Not only does Is The Is Are have a more compelling narrative, but more importantly, it adds an exciting vigor and freshness of approach. That’s not to say that it’s a particularly cheerful record, as Smith continues to mutter his words with barely an audible response. But that sense of claustrophobic despair fits the album’s honest look into addiction, and that extra oomph in recording fidelity does reveal how DIIV are benefitting from this album’s steelier dynamics. As opposed to Oshin’s spacious repetition, Is The Is Are goes for punchy and melodic: the roundabout contours of Under the Sun and Incarnate Devil are kraut songs in miniature, moving along swiftly while holding on to that air of suspension. Others, like Valentine and Blue Boredom (Sky’s Song), utilize scything textures to emphasize Smith’s caustic hypnotic dirge; the latter, especially, features a stultified Sky Ferreira doing her best Kim Gordon impersonation.

But much to Smith’s delight, Is The Is Are truly does accomplish a through and through alternative rock sound. Bent (Roi’s Song) and Mire (Grant’s Song) sound like nineties “buzz bin” selections that somehow find that middle ground between luscious, cascading textures and fibrous melodic passages; it serves to mention that Smith’s soul-deadened musings echo that era’s comprehensive apathy (“Fought my mind to keep my life/but my body’s putting up a tougher fight"). Smith sounds even more dispirited in the otherwise tightly-wound Dopamine, where he’s experiencing a heavy withdrawal (“Shots ringing out/ I’m soaking/ Eardrums shaking/ Years started weighing me down”). Smith cunningly turns the verse into a towering anthem, and these are but a few in an hour-long stretch of penetrative vignettes that chronicle the less glamorous side of addiction.

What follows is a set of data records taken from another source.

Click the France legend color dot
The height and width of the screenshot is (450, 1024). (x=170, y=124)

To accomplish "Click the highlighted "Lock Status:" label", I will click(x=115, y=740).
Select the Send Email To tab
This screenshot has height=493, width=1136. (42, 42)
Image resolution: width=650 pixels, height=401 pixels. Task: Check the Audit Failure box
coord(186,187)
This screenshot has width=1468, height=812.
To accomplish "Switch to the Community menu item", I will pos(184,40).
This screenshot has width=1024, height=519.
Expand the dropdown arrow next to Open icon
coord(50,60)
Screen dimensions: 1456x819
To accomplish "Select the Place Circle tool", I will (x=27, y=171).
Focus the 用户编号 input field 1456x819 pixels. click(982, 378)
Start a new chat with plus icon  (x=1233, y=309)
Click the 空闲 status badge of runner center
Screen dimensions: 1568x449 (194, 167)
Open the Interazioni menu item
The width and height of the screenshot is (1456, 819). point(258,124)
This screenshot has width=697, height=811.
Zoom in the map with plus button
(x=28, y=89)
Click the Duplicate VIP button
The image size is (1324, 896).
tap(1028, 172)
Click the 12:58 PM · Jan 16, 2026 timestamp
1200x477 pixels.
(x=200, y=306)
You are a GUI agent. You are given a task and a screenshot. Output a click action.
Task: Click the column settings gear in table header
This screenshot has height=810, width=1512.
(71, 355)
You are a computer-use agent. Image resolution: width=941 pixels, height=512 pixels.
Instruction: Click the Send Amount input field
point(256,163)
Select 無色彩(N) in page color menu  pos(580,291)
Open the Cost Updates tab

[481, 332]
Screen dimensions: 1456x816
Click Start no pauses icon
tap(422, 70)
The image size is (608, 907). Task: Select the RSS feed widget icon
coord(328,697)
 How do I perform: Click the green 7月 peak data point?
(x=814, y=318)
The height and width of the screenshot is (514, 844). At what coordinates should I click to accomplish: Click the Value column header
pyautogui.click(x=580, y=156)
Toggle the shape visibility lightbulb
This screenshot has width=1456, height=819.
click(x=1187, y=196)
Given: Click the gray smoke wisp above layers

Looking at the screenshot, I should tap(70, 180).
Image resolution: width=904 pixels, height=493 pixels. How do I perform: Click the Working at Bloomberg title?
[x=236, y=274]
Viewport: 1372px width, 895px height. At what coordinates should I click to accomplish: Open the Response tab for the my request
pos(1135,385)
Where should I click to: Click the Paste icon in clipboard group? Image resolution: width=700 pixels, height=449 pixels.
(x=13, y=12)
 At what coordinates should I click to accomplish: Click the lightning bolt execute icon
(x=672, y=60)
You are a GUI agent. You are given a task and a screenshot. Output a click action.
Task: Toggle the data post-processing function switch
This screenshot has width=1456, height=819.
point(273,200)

Is the Is Are is told with barefaced honesty, seen through the lens of a band that is reclaiming their capacities as a unit after their lead songwriter faced near self-destruction. Smith doesn’t make any compromises to make things any more agreeable - in fact, the album’s bloated runtime and cogent lyrical content makes it a somewhat weary listen that rewards more when taken in short, sporadic sessions. Whereas its linear approach can reduce its more tuneful moments to drought-like conditions, a quick visit or two without any sequential distinction does emphasize its ringing, layered moments even more. There is, however, a reason to believe that this hour-long document can be credited to Smith’s vacillating emotions, as if he’s trying to hold on to a fleeting kind of joy that whisks by without a moment’s hesitation. Once it reaches its finale he’s strained, gasping for air, seemingly renewed yet guarded in his optimism.